▸ WHAT IS BEING ASKED
Restate word for word the entries below, starting with the line with "Select the file" and continuing through the line with "Click the Gerenciar registros DNS heading". Include both of those lines and no others.

▸ DATASET EXTRACT
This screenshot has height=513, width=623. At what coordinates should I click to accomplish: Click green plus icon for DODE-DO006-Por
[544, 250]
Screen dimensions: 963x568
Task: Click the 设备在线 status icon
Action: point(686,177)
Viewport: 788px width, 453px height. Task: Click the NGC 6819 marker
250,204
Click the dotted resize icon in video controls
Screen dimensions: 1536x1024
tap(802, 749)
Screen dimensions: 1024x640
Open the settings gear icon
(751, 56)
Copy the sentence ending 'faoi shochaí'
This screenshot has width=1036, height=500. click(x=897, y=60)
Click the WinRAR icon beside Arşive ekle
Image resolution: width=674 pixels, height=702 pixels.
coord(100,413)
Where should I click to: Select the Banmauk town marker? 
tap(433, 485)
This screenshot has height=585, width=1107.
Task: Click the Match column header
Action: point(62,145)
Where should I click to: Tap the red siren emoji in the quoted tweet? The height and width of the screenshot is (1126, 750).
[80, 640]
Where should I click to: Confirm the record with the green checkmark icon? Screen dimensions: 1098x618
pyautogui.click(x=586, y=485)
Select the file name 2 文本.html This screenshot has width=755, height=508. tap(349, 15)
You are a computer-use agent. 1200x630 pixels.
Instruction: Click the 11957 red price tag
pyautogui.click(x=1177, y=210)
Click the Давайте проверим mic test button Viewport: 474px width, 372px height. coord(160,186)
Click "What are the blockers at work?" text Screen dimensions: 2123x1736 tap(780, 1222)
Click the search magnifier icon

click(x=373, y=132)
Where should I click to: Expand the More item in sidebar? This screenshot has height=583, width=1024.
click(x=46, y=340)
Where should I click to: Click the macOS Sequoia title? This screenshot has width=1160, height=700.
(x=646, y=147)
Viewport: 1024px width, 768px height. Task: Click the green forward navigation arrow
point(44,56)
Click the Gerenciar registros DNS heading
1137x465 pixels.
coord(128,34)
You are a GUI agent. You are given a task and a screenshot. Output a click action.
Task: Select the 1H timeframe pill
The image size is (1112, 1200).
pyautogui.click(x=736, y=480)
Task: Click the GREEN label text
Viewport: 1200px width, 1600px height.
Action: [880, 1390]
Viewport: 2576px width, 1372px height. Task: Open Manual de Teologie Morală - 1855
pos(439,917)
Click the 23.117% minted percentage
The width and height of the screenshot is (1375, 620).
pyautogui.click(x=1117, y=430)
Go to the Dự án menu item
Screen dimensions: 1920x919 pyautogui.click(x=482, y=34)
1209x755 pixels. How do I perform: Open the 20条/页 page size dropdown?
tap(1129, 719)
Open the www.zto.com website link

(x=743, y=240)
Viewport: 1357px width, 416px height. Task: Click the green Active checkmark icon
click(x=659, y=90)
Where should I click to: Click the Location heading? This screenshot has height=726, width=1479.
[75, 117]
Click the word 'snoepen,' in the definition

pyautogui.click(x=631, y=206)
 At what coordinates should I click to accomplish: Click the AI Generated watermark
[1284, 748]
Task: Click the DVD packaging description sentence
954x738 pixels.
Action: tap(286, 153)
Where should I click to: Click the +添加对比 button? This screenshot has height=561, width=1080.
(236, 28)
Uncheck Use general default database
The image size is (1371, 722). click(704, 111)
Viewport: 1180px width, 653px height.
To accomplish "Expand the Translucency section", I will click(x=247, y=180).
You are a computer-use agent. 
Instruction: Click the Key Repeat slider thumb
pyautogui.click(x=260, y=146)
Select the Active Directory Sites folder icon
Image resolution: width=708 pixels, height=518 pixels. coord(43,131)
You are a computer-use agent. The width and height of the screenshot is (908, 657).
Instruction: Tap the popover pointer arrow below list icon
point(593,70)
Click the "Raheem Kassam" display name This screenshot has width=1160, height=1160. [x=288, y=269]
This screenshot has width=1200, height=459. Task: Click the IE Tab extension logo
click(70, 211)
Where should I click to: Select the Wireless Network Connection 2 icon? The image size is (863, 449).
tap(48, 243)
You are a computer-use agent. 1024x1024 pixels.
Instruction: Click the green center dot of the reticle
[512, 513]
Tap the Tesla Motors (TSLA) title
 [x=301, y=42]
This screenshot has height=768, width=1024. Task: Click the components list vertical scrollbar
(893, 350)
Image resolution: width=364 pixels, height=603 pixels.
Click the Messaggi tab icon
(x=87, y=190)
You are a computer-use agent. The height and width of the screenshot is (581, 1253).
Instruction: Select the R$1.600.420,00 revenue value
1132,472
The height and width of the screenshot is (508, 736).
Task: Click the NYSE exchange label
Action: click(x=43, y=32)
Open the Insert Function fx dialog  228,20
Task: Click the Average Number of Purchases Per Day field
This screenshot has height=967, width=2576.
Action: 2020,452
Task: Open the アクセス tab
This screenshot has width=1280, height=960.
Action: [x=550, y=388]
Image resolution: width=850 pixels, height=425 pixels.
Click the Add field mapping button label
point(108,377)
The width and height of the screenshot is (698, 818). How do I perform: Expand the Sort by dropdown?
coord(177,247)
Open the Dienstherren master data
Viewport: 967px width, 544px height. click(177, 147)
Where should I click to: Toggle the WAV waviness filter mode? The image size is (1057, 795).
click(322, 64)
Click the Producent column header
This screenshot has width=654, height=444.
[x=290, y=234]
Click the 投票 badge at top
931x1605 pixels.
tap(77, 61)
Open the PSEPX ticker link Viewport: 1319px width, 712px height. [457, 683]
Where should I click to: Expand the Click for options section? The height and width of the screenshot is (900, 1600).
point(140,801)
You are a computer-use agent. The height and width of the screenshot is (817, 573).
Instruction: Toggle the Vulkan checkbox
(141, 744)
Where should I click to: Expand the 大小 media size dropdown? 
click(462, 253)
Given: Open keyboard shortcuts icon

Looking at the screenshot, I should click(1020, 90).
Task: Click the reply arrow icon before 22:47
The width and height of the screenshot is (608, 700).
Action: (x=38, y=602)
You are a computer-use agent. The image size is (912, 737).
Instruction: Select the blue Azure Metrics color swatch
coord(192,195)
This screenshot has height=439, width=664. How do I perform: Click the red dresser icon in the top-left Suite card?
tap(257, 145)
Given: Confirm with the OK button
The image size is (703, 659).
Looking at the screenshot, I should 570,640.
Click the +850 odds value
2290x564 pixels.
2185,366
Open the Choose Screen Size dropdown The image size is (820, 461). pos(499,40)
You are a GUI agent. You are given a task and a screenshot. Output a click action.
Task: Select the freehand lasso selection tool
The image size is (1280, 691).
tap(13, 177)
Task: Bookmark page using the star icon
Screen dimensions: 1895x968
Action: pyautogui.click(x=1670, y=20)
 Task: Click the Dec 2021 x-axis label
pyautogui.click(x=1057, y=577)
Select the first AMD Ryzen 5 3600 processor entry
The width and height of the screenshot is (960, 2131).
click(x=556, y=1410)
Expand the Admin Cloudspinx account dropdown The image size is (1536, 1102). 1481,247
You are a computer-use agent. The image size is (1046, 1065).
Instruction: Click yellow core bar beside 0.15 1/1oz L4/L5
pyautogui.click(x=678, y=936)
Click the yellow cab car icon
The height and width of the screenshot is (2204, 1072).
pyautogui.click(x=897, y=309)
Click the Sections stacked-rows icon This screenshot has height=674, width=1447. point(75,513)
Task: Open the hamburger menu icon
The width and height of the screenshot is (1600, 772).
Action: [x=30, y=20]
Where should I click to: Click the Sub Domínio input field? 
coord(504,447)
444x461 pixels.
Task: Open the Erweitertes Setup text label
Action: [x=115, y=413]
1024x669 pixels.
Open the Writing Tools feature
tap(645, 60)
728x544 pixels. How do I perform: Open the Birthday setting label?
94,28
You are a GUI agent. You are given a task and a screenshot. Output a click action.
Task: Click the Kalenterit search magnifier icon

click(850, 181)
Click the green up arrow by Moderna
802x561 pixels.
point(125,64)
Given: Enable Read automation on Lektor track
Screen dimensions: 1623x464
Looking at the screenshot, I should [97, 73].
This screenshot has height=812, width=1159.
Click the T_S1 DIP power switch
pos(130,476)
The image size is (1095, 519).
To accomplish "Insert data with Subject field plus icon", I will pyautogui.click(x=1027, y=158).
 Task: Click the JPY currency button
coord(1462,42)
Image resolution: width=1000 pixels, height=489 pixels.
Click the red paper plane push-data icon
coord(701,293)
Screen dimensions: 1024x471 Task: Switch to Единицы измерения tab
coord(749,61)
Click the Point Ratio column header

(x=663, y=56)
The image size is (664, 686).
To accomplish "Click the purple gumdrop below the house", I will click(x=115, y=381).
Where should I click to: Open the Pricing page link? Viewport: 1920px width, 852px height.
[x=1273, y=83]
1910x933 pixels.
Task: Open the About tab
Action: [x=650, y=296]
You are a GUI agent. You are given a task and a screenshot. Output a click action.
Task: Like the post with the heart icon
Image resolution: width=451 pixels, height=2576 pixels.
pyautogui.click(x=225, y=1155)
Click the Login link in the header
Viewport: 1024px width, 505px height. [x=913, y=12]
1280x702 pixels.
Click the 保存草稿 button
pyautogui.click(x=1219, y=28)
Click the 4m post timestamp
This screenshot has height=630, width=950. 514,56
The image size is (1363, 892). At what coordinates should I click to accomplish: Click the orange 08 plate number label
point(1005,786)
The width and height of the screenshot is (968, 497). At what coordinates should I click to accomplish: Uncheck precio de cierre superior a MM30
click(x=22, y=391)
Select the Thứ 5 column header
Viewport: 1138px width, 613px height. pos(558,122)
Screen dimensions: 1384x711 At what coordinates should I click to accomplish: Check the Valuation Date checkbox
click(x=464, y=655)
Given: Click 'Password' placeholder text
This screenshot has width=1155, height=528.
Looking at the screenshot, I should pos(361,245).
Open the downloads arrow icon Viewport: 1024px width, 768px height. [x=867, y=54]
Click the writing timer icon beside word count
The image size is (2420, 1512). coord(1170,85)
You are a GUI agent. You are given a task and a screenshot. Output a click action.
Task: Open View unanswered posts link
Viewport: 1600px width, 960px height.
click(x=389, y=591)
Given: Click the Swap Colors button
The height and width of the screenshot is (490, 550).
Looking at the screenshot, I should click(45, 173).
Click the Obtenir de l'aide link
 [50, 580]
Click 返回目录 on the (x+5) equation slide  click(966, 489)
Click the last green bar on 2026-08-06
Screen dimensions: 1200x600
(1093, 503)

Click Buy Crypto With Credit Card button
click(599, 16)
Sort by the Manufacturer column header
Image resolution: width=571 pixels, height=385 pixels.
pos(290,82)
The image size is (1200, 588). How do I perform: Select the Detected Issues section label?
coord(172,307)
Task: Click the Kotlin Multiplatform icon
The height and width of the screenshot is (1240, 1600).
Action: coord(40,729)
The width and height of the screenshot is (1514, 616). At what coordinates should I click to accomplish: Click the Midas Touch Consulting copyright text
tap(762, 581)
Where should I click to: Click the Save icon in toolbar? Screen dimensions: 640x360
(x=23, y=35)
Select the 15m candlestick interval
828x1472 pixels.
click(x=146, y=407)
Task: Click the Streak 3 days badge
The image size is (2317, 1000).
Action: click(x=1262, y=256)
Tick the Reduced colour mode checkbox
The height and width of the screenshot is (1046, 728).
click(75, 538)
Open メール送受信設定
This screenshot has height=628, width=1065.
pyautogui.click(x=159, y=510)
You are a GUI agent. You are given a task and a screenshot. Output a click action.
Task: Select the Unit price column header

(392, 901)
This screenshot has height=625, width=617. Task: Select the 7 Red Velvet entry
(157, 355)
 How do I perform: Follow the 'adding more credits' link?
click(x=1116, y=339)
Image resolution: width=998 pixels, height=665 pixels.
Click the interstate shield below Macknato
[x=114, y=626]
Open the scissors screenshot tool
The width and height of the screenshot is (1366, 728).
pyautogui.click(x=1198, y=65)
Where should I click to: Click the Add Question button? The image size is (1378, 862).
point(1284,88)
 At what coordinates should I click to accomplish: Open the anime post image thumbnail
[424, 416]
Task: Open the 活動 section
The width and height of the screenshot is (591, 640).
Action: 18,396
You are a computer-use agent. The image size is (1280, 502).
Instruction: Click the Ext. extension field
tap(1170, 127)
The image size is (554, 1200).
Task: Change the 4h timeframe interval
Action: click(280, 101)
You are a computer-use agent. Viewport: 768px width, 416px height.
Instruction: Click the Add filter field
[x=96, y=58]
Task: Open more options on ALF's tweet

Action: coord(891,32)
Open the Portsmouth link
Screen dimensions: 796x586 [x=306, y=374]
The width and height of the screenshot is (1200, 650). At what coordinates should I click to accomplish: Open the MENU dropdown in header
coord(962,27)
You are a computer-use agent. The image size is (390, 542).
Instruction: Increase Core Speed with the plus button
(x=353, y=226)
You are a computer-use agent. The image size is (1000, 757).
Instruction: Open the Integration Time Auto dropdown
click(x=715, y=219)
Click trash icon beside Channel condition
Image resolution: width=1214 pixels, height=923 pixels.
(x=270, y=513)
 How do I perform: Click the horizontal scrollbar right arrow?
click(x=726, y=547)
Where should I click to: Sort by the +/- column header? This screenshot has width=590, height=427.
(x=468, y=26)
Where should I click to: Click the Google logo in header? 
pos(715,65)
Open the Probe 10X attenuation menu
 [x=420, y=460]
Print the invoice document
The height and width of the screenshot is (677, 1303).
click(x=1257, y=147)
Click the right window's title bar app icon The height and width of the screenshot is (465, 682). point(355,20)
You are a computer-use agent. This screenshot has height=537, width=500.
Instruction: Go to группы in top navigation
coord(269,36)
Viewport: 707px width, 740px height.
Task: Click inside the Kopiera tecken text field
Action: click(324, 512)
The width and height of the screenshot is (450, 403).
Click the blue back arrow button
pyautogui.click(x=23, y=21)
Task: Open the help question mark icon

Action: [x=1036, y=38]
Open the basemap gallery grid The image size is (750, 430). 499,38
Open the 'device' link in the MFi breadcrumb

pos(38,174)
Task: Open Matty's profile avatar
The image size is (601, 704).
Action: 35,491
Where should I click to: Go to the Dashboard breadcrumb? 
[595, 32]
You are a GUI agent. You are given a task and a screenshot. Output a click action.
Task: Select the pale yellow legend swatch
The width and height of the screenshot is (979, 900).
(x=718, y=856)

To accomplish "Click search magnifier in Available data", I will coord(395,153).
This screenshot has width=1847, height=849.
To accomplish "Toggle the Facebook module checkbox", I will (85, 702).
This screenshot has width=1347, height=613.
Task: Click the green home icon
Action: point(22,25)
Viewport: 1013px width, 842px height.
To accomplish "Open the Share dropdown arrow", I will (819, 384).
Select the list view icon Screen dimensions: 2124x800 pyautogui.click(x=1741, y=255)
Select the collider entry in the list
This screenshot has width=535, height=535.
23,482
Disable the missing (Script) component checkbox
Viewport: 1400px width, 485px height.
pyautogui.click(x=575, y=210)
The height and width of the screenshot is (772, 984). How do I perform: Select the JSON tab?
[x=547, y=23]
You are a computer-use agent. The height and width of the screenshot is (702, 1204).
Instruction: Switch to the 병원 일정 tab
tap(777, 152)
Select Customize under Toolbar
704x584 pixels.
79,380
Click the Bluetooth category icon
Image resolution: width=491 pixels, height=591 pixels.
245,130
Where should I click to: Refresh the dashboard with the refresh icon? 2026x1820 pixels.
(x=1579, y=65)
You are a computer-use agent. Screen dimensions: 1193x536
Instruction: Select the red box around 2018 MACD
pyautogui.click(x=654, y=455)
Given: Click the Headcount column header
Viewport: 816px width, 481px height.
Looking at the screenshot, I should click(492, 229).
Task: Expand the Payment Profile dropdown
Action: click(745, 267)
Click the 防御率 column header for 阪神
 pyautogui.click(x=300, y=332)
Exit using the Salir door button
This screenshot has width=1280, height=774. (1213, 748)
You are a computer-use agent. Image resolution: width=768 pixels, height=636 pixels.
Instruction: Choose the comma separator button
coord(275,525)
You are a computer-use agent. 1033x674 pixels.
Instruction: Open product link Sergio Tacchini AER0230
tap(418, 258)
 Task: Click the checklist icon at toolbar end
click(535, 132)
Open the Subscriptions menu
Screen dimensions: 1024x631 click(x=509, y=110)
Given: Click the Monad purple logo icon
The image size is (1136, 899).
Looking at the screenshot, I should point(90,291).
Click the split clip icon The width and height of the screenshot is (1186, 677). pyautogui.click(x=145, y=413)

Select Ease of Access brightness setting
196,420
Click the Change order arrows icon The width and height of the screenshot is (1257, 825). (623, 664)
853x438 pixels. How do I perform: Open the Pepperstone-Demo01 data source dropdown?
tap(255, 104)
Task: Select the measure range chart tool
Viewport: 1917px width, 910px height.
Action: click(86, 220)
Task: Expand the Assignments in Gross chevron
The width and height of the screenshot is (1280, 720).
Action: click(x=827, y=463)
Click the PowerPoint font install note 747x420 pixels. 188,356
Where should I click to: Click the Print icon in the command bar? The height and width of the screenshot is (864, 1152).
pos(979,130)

▸ RESPONSE FOR THIS EXERCISE
Select the file name 2 文本.html This screenshot has width=755, height=508. tap(349, 15)
You are a computer-use agent. 1200x630 pixels.
Instruction: Click the 11957 red price tag
pyautogui.click(x=1177, y=210)
Click the Давайте проверим mic test button Viewport: 474px width, 372px height. coord(160,186)
Click "What are the blockers at work?" text Screen dimensions: 2123x1736 tap(780, 1222)
Click the search magnifier icon

click(x=373, y=132)
Where should I click to: Expand the More item in sidebar? This screenshot has height=583, width=1024.
click(x=46, y=340)
Where should I click to: Click the macOS Sequoia title? This screenshot has width=1160, height=700.
(x=646, y=147)
Viewport: 1024px width, 768px height. Task: Click the green forward navigation arrow
point(44,56)
Click the Gerenciar registros DNS heading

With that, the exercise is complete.